On the morning of October 12, 2025, Tomas Lendvai stood at the Beaver Brook trailhead in Hubbardton, Vermont, in a steady drizzle, and counted four pairs of trail-running shoes lined up on the tailgate of a borrowed Subaru. He had agreed, against his own better instincts, to wear nothing else on rock for six months.
The shoes were ordinary. Two were European, two were American. He bought each pair himself, at retail, from three different shops between Innsbruck and Lebanon, New Hampshire. He did not tell the manufacturers what he was doing.
The terrain was the point. New England granite is not the friendly limestone of the Dolomites or the gritstone of the Peak District. It is glacier-polished, often lichen-covered, and after September it is wet most days. The state of Vermont alone records measurable precipitation on roughly 168 days a year. By Lendvai's tally he ran in rain on 41 of his 78 logged sessions.
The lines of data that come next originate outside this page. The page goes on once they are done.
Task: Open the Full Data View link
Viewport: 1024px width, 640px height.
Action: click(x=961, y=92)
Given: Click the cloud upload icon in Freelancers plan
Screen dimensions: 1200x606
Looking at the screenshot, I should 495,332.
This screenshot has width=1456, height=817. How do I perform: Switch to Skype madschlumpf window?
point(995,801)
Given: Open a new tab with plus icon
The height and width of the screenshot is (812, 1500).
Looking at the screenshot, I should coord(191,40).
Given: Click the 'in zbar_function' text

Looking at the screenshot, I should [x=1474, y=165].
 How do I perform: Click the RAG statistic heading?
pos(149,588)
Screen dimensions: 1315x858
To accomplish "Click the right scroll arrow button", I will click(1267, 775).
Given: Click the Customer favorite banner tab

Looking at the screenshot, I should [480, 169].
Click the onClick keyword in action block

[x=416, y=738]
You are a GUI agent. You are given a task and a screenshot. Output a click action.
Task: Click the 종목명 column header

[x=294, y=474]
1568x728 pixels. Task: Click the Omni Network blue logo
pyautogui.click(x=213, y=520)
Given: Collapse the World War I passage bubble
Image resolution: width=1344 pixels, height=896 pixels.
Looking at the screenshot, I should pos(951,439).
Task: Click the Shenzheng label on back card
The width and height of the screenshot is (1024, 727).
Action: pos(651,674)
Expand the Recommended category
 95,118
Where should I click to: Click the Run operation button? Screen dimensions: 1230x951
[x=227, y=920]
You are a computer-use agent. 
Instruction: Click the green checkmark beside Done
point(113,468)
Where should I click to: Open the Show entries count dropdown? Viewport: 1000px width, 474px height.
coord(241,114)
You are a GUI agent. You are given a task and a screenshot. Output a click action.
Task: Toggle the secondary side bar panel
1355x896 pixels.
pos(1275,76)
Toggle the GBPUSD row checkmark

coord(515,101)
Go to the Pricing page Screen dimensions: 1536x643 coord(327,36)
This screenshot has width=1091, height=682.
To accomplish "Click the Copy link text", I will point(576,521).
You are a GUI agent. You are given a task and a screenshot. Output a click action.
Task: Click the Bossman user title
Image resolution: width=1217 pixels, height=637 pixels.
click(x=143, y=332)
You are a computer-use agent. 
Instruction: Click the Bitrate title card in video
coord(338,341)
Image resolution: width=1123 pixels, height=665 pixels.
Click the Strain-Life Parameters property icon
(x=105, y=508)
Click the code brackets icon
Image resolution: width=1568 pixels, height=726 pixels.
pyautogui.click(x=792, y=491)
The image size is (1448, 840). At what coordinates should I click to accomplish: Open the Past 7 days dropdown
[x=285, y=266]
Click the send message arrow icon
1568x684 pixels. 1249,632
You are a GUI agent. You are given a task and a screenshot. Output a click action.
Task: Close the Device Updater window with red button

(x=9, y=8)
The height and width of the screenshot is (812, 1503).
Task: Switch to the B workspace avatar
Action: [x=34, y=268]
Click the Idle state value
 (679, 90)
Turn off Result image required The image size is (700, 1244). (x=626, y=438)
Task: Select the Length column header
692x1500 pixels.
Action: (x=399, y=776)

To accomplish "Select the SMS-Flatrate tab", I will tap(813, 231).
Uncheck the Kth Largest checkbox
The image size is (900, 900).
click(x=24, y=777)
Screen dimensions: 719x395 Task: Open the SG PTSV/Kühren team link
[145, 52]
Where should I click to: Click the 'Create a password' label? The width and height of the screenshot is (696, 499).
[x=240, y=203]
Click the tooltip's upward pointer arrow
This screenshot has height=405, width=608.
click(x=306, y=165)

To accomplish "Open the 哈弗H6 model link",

He chose four shoes that journalists, on launch, had called aggressive: a Saucony Peregrine 14, a La Sportiva Bushido III, a Salomon Speedcross 6, and an Inov-8 Mudtalon Speed. All four sit in the 4 to 6 mm drop range. All four advertise lugs over 4 mm. All four promise grip on wet surfaces.
The test was simple. He ran the same 11.4 km loop, beginning at Beaver Brook and crossing the long slab section above Sunrise Pond, in each pair, on weeks when the weather behaved. He logged falls, near-falls, lug wear in millimetres, and the condition of the heel counter at the end of each month.
The Saucony went first. By week six the medial lugs at the forefoot were rounded enough that on the slab below the second cairn, Lendvai stepped down and his foot continued for another forty centimetres before stopping. He caught himself on a beech sapling and bruised his sternum on his GPS watch. He retired the shoe at 312 km.
The Salomon outlasted it but compromised in a different way. The Contagrip TA rubber held on wet rock longer than the Saucony's PWRTRAC, but the upper, a soft welded mesh, tore at the medial midfoot at 410 km. By month four, water entered the shoe within the first twenty metres of any wet trail. Lendvai accepted this and ran the rest of the test with wet feet on those days.
The La Sportiva Bushido III was the surprise. It is not marketed as a mud shoe. Its lugs are short, 3.5 mm at the deepest, and its FriXion XF 2.0 rubber is harder than the rest. Lendvai had not expected it to do well on wet leaf litter, which is the secret problem of New England trail running between October and December.
And yet it did. The hard rubber, paired with the narrow forefoot and the relatively stiff EVA midsole, transmitted enough feedback that he could feel the rock through the shoe and correct his foot placement mid-step. On the polished granite slab below Sunrise Pond he fell once in 24 attempts. The Saucony, by comparison, had been three falls in eight.
The Inov-8 was the muddler. Its lugs are tall, 6 mm at the rear, and made of a soft sticky rubber that the company calls Graphene Grip. On bare rock it grabbed admirably. In mud it self-cleared. But the lugs themselves chunked off, two at a time, beginning around 180 km, and by the end of the test the shoe looked like a poorly groomed dog. It still ran. It did not run elegantly.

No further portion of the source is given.